## Exercise task
Revise the entries in the stretch from the line containing "[tatsu-icon-instagram] (14, 847)" through the line containing "Patarimai (20, 385)", putting "Release" wherever "Version" appears and leaving everything else the same. Return only those entries, without the pictures.

Item coordinate data:
--- begin ---

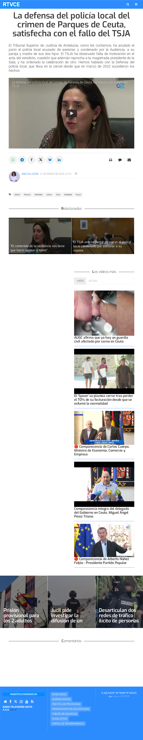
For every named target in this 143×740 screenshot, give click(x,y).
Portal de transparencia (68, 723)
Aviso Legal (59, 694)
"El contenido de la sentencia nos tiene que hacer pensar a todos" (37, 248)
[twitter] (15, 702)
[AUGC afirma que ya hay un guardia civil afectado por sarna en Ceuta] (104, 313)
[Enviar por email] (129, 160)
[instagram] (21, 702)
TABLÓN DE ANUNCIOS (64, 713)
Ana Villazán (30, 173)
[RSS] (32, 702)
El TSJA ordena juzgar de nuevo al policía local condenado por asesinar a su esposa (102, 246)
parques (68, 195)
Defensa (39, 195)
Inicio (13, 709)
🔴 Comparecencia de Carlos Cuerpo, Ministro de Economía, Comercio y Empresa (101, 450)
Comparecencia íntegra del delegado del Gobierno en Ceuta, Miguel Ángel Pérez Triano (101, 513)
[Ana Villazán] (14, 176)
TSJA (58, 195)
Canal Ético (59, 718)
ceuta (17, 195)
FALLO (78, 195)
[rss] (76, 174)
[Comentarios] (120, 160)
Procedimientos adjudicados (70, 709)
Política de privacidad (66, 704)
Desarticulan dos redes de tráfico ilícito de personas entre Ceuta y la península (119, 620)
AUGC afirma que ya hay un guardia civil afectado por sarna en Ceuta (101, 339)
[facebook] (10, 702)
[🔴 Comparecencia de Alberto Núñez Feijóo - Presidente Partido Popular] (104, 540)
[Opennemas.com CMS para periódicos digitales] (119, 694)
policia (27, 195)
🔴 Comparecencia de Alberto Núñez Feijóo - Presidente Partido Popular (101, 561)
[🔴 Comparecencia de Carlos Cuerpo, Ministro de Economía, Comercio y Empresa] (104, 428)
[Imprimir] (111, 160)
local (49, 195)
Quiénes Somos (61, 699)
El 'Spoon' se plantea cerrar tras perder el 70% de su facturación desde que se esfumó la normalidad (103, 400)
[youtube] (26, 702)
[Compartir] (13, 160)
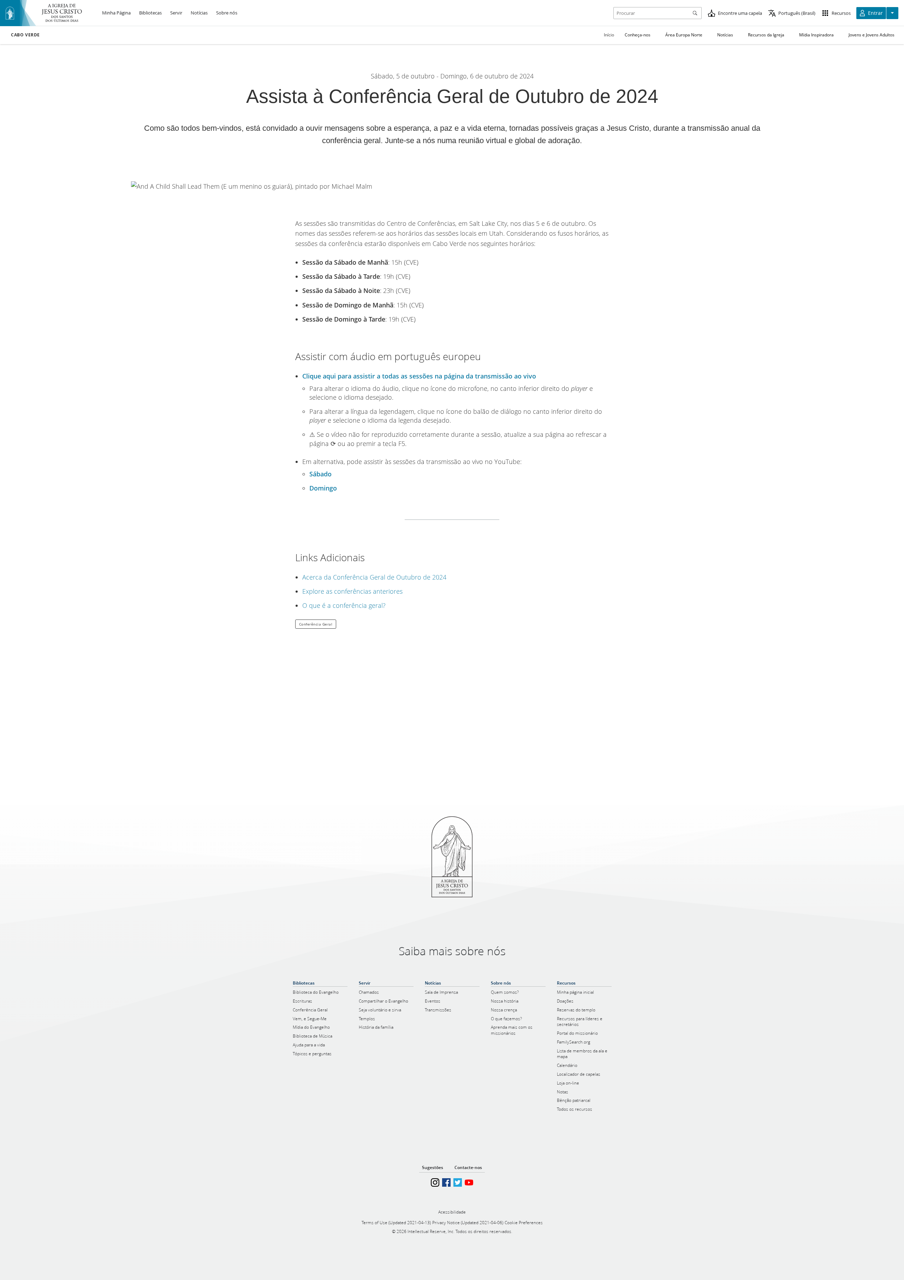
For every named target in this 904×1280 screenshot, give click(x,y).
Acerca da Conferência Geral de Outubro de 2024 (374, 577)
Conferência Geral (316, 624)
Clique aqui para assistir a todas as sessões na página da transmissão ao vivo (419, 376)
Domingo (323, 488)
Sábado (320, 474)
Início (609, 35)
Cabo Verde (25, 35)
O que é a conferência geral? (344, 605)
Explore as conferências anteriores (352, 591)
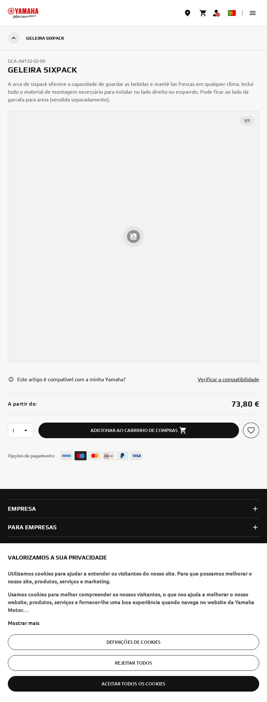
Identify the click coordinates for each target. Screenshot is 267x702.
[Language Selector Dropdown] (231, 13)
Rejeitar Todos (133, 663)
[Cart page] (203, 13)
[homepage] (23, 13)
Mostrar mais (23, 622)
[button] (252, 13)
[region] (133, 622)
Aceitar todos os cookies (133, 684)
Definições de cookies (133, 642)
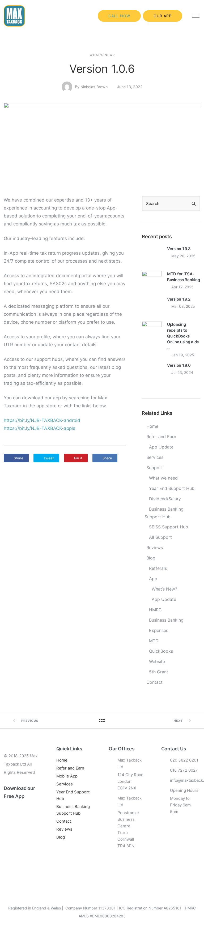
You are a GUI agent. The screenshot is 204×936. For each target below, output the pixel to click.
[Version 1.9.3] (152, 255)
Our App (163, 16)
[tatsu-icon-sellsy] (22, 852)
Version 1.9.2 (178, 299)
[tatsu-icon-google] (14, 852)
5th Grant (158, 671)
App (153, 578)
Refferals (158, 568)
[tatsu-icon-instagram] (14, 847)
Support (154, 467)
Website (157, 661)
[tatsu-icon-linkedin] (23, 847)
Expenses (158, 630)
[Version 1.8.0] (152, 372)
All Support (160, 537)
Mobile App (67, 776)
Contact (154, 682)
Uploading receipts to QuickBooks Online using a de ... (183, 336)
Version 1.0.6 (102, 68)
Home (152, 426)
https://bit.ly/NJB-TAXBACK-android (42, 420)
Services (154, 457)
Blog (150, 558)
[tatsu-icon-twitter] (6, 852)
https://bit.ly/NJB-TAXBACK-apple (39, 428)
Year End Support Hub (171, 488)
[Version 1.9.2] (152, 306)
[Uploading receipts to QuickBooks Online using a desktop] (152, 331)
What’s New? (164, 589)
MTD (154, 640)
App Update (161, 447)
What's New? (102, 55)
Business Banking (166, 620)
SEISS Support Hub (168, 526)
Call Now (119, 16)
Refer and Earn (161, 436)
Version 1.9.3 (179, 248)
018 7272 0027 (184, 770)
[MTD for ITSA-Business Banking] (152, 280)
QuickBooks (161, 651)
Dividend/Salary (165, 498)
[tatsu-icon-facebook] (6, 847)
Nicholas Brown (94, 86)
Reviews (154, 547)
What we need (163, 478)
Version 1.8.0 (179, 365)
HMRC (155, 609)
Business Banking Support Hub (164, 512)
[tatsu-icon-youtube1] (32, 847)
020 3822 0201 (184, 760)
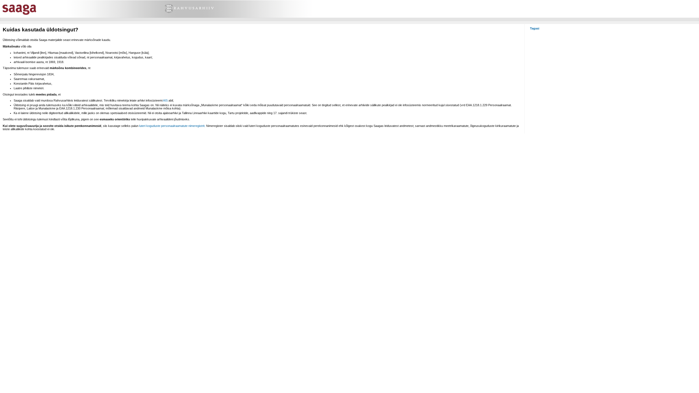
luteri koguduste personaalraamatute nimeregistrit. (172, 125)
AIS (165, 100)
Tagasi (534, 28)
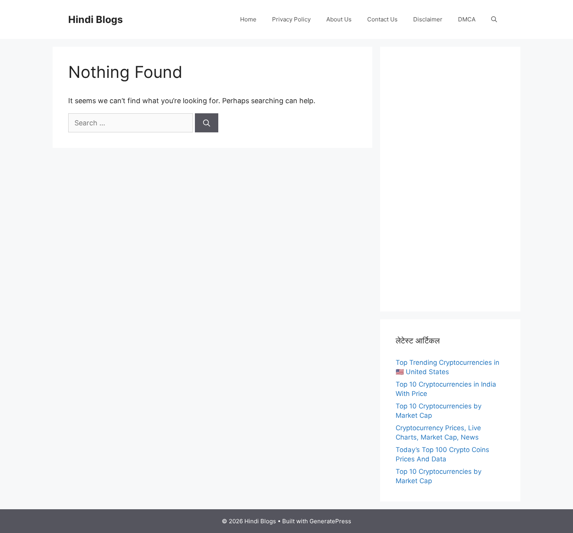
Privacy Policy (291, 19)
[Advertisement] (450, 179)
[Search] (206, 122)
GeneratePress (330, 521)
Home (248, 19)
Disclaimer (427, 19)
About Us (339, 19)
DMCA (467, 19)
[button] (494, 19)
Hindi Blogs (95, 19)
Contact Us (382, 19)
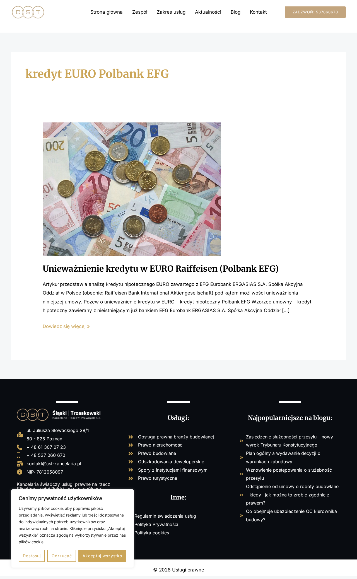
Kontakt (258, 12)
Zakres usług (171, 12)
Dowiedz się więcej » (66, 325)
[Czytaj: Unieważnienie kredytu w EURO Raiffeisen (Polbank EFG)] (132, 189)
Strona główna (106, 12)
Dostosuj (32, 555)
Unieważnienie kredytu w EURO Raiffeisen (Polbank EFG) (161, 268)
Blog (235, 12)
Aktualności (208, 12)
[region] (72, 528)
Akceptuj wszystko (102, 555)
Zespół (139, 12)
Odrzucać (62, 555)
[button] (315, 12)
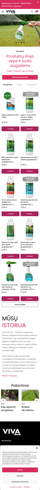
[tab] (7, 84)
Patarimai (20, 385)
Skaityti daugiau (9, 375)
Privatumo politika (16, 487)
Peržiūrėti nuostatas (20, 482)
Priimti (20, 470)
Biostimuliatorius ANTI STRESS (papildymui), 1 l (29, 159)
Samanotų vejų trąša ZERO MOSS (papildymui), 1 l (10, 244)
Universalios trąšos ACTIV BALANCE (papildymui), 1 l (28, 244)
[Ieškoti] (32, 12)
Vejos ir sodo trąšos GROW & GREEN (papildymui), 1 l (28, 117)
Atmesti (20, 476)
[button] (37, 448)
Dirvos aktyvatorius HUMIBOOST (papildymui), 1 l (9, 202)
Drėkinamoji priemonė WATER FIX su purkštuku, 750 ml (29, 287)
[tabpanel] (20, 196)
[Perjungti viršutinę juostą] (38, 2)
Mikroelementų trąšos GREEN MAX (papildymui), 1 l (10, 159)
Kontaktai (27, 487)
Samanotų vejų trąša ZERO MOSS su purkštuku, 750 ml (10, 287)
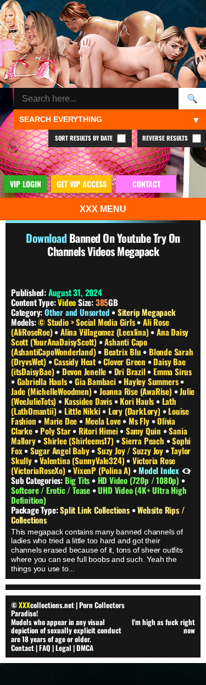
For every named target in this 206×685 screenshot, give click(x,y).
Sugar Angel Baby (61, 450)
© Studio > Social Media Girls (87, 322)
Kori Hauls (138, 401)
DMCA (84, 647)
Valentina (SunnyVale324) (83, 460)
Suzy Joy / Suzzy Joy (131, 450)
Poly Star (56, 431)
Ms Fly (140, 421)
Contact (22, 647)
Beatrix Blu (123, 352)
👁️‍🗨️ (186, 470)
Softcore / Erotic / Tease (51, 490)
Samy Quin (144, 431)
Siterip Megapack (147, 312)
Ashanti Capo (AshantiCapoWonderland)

--- end ---

## Result below
[tatsu-icon-instagram] (14, 847)
Support (154, 467)
Website (157, 661)
[tatsu-icon-linkedin] (23, 847)
Expenses (158, 630)
[Release 1.8.0] (152, 372)
All Support (160, 537)
Mobile App (67, 776)
Contact (154, 682)
Uploading receipts to QuickBooks Online using a de ... (183, 336)
Release 1.0.6 (102, 68)
Home (152, 426)
https://bit.ly/NJB-TAXBACK-android (42, 420)
Services (154, 457)
Blog (150, 558)
[tatsu-icon-twitter] (6, 852)
https://bit.ly/NJB-TAXBACK-apple (39, 428)
Year End Support Hub (171, 488)
[Release 1.9.2] (152, 306)
[Uploading receipts to QuickBooks Online using a desktop] (152, 331)
What’s New? (164, 589)
MTD (154, 640)
App Update (161, 447)
What's New? (102, 55)
Business Banking (166, 620)
SEISS Support Hub (168, 526)
Call Now (119, 16)
Refer and Earn (161, 436)
Release 1.9.3 (179, 248)
018 7272 0027 (184, 770)
[MTD for ITSA-Business Banking] (152, 280)
QuickBooks (161, 651)
Dividend/Salary (165, 498)
[tatsu-icon-facebook] (6, 847)
Nicholas Brown (94, 86)
Reviews (154, 547)
What we need (163, 478)
Release 1.8.0 (179, 365)
HMRC (155, 609)
Business Banking Support Hub (164, 512)
[tatsu-icon-youtube1] (32, 847)
020 3822 0201 (184, 760)
luteri koguduste personaalraamatute nimeregistrit. (172, 125)
AIS (165, 100)
Tagasi (534, 28)
Privacy Policy (291, 19)
[Advertisement] (450, 179)
[Search] (206, 122)
GeneratePress (330, 521)
Home (248, 19)
Disclaimer (427, 19)
About Us (339, 19)
DMCA (467, 19)
[button] (494, 19)
Hindi Blogs (95, 19)
Contact Us (382, 19)
Kontakt (258, 12)
Zakres usług (171, 12)
Dowiedz się więcej » (66, 325)
[Czytaj: Unieważnienie kredytu w EURO Raiffeisen (Polbank EFG)] (132, 189)
Strona główna (106, 12)
Dostosuj (32, 555)
Unieważnienie kredytu w EURO Raiffeisen (Polbank EFG) (161, 268)
Blog (235, 12)
Aktualności (208, 12)
[region] (72, 528)
Akceptuj wszystko (102, 555)
Zespół (139, 12)
Odrzucać (62, 555)
[button] (315, 12)
[tab] (7, 84)
Patarimai (20, 385)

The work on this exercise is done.